## Study material
* * * *
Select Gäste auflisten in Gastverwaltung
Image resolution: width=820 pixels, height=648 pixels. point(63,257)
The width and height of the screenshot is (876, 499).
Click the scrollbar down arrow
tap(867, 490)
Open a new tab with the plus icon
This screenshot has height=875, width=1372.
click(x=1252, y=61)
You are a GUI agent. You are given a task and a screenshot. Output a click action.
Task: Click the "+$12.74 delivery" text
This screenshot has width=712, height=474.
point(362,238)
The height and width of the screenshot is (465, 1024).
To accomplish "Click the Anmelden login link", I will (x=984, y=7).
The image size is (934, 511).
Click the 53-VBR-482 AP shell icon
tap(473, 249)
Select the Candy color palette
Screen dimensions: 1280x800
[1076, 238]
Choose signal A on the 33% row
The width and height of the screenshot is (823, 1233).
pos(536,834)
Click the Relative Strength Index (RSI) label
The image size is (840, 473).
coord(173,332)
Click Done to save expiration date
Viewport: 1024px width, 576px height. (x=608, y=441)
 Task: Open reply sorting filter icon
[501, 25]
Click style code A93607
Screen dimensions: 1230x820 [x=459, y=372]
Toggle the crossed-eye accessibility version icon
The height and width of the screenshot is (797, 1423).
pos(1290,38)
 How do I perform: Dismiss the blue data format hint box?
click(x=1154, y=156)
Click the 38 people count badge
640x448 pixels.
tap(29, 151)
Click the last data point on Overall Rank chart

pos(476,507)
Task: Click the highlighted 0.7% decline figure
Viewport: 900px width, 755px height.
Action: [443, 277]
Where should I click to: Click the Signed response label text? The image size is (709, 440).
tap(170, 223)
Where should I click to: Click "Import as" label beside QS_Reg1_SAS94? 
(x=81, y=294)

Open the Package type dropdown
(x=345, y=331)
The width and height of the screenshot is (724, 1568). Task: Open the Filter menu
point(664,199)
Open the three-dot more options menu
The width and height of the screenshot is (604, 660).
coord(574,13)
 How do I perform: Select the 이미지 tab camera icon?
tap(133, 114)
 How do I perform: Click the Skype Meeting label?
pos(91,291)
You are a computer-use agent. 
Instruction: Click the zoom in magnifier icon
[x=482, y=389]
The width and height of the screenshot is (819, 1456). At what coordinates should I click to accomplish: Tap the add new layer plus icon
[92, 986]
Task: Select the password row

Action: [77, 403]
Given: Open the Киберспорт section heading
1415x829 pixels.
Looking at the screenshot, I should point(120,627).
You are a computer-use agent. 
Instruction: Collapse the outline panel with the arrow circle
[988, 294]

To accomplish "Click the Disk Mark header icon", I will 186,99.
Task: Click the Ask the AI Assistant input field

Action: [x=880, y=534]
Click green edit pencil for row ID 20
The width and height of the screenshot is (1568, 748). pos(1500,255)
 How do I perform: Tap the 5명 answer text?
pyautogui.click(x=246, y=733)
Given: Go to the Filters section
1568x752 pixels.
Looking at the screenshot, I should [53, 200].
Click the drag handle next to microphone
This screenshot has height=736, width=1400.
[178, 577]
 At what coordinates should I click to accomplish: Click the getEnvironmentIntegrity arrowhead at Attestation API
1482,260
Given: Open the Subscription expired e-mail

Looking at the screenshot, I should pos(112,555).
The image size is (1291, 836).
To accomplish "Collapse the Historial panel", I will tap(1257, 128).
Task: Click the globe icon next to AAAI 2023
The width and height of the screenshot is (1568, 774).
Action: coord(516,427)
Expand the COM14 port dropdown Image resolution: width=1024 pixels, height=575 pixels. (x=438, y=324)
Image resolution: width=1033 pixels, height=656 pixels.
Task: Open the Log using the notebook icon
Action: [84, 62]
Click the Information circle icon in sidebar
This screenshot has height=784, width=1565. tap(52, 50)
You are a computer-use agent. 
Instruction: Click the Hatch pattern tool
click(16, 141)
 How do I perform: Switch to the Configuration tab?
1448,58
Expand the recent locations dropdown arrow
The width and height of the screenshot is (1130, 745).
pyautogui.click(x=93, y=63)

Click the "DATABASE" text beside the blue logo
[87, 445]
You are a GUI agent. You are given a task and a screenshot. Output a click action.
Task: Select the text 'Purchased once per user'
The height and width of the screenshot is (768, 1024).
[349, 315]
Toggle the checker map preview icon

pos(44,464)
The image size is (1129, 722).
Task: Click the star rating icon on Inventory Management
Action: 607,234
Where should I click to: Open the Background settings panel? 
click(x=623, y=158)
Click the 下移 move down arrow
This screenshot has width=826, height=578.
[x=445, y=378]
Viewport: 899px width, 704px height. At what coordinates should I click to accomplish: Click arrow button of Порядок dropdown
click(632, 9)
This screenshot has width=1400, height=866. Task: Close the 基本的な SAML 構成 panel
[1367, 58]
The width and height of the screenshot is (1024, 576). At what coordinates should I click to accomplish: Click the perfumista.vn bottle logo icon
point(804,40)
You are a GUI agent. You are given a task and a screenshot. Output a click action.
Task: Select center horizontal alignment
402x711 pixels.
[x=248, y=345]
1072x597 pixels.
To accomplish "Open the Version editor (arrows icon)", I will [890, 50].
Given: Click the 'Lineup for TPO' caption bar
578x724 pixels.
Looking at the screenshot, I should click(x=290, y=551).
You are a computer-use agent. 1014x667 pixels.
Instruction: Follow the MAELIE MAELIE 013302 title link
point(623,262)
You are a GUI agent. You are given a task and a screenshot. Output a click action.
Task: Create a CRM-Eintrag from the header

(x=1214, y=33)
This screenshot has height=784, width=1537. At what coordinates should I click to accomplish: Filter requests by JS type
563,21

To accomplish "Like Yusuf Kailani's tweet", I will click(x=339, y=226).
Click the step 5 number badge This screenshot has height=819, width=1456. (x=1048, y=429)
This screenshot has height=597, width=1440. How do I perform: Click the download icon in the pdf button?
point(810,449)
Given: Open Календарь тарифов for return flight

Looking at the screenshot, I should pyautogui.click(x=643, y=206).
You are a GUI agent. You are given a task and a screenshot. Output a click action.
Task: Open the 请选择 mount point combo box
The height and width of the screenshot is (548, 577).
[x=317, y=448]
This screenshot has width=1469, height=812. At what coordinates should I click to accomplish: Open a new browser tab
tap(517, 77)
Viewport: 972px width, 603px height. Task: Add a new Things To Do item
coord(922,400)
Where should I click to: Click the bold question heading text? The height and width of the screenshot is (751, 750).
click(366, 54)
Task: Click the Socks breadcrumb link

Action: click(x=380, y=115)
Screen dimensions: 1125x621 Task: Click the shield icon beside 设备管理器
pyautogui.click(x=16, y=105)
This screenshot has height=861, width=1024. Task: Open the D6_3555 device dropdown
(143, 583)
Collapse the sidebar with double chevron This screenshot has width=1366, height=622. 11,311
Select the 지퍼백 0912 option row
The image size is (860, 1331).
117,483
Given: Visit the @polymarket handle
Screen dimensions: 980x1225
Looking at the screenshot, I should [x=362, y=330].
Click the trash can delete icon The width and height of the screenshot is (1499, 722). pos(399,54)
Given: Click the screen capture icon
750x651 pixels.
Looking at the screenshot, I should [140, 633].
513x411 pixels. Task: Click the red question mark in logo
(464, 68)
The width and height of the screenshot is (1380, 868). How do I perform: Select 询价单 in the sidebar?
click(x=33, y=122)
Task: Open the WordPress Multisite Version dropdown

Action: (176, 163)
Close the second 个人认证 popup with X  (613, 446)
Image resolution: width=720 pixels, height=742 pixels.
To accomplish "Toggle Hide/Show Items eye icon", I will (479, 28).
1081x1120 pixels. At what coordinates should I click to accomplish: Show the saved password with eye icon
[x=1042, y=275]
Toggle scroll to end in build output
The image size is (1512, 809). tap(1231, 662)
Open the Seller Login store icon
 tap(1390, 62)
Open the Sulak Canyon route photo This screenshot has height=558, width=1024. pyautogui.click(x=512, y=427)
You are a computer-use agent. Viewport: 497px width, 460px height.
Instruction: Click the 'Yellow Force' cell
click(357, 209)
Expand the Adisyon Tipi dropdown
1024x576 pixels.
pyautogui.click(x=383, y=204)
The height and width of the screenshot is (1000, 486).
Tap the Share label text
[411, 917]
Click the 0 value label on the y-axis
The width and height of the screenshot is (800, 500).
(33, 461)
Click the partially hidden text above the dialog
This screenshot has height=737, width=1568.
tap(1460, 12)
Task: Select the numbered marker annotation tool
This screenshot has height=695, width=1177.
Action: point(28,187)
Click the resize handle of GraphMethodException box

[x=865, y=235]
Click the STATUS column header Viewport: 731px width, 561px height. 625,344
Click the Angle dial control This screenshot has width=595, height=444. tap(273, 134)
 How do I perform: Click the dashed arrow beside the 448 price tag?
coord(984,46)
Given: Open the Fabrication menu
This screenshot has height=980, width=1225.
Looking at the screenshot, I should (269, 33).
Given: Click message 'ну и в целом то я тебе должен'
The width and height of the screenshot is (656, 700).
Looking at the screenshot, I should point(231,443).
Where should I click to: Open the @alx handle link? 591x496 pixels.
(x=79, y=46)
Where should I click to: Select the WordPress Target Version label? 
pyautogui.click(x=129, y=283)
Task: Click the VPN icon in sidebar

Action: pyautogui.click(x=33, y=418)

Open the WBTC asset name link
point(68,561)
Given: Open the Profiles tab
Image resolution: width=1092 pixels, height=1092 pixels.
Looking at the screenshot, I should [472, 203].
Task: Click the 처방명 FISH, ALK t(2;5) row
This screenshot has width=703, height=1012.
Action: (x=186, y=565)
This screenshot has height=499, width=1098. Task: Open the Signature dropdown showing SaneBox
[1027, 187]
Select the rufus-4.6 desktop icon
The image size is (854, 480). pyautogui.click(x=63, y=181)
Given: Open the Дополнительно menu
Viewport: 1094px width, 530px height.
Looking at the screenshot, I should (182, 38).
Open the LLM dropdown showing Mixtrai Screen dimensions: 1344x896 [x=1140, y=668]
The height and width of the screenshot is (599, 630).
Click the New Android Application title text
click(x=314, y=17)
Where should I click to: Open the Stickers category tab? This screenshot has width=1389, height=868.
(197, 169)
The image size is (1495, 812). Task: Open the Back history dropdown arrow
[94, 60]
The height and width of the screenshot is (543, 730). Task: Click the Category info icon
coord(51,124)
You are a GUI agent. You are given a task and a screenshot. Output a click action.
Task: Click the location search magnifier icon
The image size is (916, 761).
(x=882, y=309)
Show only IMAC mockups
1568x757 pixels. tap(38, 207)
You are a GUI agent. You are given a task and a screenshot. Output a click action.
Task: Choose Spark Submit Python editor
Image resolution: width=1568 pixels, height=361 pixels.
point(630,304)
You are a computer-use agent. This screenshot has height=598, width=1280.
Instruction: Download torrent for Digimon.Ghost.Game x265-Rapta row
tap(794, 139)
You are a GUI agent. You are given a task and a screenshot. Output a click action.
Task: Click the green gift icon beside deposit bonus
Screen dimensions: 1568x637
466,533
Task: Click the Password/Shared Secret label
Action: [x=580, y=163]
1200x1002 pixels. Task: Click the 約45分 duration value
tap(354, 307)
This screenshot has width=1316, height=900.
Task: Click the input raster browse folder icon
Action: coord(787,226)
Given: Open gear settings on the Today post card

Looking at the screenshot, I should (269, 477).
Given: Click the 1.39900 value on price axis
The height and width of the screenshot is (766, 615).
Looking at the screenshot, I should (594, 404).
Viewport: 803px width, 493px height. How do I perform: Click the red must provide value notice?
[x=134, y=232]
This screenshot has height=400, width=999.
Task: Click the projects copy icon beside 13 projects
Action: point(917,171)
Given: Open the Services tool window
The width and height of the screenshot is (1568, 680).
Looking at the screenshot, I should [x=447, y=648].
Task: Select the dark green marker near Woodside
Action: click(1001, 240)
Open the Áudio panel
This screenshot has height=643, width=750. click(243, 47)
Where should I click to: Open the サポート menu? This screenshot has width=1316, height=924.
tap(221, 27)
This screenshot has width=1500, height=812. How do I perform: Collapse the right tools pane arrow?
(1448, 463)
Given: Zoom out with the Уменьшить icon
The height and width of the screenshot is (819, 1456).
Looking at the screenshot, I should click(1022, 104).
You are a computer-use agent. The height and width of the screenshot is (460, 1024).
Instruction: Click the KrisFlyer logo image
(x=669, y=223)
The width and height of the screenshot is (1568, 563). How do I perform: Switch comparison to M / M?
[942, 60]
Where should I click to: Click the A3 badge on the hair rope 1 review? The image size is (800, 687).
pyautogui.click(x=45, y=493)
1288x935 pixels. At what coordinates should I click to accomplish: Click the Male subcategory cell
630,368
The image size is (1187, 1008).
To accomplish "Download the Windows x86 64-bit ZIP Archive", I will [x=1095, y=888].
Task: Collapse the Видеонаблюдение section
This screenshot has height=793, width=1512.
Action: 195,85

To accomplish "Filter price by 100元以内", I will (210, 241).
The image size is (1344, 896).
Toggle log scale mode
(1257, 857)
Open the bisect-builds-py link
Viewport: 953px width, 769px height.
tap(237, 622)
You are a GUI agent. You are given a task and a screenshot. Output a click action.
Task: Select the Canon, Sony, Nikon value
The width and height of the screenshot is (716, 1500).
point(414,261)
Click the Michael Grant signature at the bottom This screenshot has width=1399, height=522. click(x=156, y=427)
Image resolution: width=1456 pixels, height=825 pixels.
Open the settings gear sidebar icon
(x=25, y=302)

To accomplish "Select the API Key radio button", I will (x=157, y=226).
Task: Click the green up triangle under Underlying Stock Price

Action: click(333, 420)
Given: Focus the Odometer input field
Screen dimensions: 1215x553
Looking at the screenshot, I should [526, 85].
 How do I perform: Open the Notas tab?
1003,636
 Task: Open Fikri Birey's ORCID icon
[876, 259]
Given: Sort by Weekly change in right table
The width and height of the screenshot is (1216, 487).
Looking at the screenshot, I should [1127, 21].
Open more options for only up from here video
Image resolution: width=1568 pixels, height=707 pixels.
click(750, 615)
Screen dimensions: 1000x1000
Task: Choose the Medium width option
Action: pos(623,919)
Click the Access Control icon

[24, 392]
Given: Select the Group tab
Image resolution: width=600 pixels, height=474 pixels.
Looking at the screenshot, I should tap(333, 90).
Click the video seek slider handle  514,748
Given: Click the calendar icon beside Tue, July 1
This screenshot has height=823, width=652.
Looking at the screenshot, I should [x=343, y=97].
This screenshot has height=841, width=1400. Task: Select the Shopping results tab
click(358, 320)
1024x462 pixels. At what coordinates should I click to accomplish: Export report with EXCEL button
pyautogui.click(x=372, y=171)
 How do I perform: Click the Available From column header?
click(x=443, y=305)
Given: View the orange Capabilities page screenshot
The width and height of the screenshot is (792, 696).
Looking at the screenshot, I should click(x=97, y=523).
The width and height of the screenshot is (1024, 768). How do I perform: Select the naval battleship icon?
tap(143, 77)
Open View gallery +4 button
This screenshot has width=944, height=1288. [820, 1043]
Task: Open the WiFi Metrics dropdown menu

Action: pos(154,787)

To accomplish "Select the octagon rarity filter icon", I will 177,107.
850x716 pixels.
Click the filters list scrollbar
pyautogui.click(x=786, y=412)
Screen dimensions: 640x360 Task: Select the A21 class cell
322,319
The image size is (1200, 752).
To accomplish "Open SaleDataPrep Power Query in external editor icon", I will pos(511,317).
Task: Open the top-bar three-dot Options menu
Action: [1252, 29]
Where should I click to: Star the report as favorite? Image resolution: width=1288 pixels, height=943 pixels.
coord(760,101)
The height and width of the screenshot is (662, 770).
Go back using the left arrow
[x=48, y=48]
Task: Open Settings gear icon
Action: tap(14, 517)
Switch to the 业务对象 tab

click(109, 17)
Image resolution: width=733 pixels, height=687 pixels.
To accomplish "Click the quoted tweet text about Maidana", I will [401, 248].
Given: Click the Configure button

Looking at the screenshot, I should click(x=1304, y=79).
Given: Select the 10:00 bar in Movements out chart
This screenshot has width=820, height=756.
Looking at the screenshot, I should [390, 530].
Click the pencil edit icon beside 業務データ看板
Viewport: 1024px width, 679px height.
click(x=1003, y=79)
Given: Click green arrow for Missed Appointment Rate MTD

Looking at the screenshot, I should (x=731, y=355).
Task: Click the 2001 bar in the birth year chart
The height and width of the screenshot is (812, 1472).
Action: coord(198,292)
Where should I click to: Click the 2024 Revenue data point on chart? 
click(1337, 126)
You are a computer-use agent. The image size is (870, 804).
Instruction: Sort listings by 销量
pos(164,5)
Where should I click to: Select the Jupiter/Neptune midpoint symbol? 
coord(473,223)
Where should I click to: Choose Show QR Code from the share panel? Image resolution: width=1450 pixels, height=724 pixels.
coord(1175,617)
* * * *
## Directions
Starting with the line above that holds "Task: Click the location" and stopping with the line that holds "Task: Choose Spark Submit Python editor", reproduce each line exactly, omitting all other lines.

## Response to the task
Task: Click the location search magnifier icon
The image size is (916, 761).
(x=882, y=309)
Show only IMAC mockups
1568x757 pixels. tap(38, 207)
You are a GUI agent. You are given a task and a screenshot. Output a click action.
Task: Choose Spark Submit Python editor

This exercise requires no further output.